Hardline opponents of the U.S. burned flags in the streets this week to commemorate the anniversary of Iran’s seizure of the U.S. embassy in Tehran in 1979, but progressives rose up to demonstrate in support of Mir-Hossein Moussavi after the election he lost to former president Mahmoud Ahmadinejad in 2009 and 2010. Those protesters didn’t get Moussavi, but, three years later, Hassan Rouhani won the presidency and called it a victory for “moderation.” More significant than his win, perhaps, was that Iran’s religious leadership allowed him to win–seen by observers in the U.S. as a potential sign that Iran’s clerical establishment was open to better relations with the West, too.

In a very noticeable way, President Rouhani has toned down the anti-Israel and anti-U.S. rhetoric employed by his predecessor, Ahmadinejad. Rouhani has been empowered to make a deal with the West over sanctions and nuclear enrichment, Suzanne Maloney of the Brookings Institution told ABC News when relations began to thaw this fall. If his push succeeds within Iran, there is some reason to hope for a more positive relationship between Iran, the U.S., and the rest of the world.

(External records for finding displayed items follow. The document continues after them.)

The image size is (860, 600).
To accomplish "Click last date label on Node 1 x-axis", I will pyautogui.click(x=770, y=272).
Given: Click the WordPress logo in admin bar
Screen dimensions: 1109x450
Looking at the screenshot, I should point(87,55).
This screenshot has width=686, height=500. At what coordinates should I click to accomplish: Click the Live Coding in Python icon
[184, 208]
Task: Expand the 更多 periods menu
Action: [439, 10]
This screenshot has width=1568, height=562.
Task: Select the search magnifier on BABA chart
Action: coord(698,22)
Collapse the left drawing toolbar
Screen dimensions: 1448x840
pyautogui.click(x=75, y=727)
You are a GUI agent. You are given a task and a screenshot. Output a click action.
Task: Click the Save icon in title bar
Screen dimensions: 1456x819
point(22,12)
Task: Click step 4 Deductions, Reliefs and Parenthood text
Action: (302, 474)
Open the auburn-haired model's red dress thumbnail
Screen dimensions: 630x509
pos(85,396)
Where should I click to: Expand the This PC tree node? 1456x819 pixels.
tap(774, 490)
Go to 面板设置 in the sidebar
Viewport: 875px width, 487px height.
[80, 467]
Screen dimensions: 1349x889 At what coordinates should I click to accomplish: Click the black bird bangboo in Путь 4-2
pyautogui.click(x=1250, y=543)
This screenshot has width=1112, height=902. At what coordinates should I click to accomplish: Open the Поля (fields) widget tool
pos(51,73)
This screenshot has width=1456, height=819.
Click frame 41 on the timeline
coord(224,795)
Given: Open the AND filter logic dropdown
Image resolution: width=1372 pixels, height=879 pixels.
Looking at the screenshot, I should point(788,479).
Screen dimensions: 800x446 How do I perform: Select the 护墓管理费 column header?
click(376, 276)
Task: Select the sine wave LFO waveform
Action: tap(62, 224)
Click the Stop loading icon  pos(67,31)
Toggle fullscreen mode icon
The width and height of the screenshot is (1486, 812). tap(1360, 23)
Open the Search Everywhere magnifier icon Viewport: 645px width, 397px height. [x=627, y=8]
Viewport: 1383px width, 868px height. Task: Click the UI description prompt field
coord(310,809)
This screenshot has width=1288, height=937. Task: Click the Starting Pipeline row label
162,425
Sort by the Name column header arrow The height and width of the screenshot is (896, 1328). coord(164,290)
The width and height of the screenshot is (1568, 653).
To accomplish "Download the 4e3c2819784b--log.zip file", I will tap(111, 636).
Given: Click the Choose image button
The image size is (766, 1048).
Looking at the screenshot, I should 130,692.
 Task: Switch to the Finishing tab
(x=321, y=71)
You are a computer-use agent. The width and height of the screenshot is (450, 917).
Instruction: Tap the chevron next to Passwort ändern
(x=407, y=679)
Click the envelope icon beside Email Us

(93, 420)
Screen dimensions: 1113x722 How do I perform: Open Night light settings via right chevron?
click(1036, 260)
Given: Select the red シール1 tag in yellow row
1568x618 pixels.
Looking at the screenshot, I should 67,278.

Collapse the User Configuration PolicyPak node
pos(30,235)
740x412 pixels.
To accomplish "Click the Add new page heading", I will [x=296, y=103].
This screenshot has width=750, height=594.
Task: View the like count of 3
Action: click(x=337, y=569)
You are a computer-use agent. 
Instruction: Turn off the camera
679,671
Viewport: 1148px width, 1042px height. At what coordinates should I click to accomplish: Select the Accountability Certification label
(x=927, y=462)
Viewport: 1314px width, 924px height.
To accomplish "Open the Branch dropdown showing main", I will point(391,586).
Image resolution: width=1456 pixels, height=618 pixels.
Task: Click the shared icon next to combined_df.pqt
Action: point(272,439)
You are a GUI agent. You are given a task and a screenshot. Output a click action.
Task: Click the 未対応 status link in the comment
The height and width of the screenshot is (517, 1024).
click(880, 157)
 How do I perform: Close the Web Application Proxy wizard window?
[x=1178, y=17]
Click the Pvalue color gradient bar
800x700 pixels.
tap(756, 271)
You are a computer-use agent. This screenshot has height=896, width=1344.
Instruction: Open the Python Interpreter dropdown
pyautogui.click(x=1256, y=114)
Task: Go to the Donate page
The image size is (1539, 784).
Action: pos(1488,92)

If not, the distrust will continue.

6. Syria: Iran stands between the U.S. and removing Assad from power.

Iran is involved on the ground in Syria, the U.S. has acknowledged. The New Yorker reported last month that Iran’s Quds Force is directing military operations for Bashar al-Assad and that its leader, Qasssem Suleimani, is one of the most powerful men in the Middle East. “Basically, Syria has become an Iranian protectorate,” Netanyahu said last month.

The U.S. has pushed for a new round of talks on Syria, involving multiple countries, this month. Those plans fell apart, with the U.S. and Russia divided over whether Iran should play a role. The U.S. has insisted that, in order to take part in negotiations, nations must sign onto a preliminary agreement calling for a transitional government in Iran–likely meaning Assad’s removal from power.

The current nuclear talks in Geneva ostensibly have nothing to do with Syria: according to the State Dept., Iran’s nuclear program is the only topic, and no horse-trading will go on involving unrelated issues. So this is only half a reason, but improved relations with Iran, on any front, couldn’t hurt the process of confronting Syria’s tragic civil war.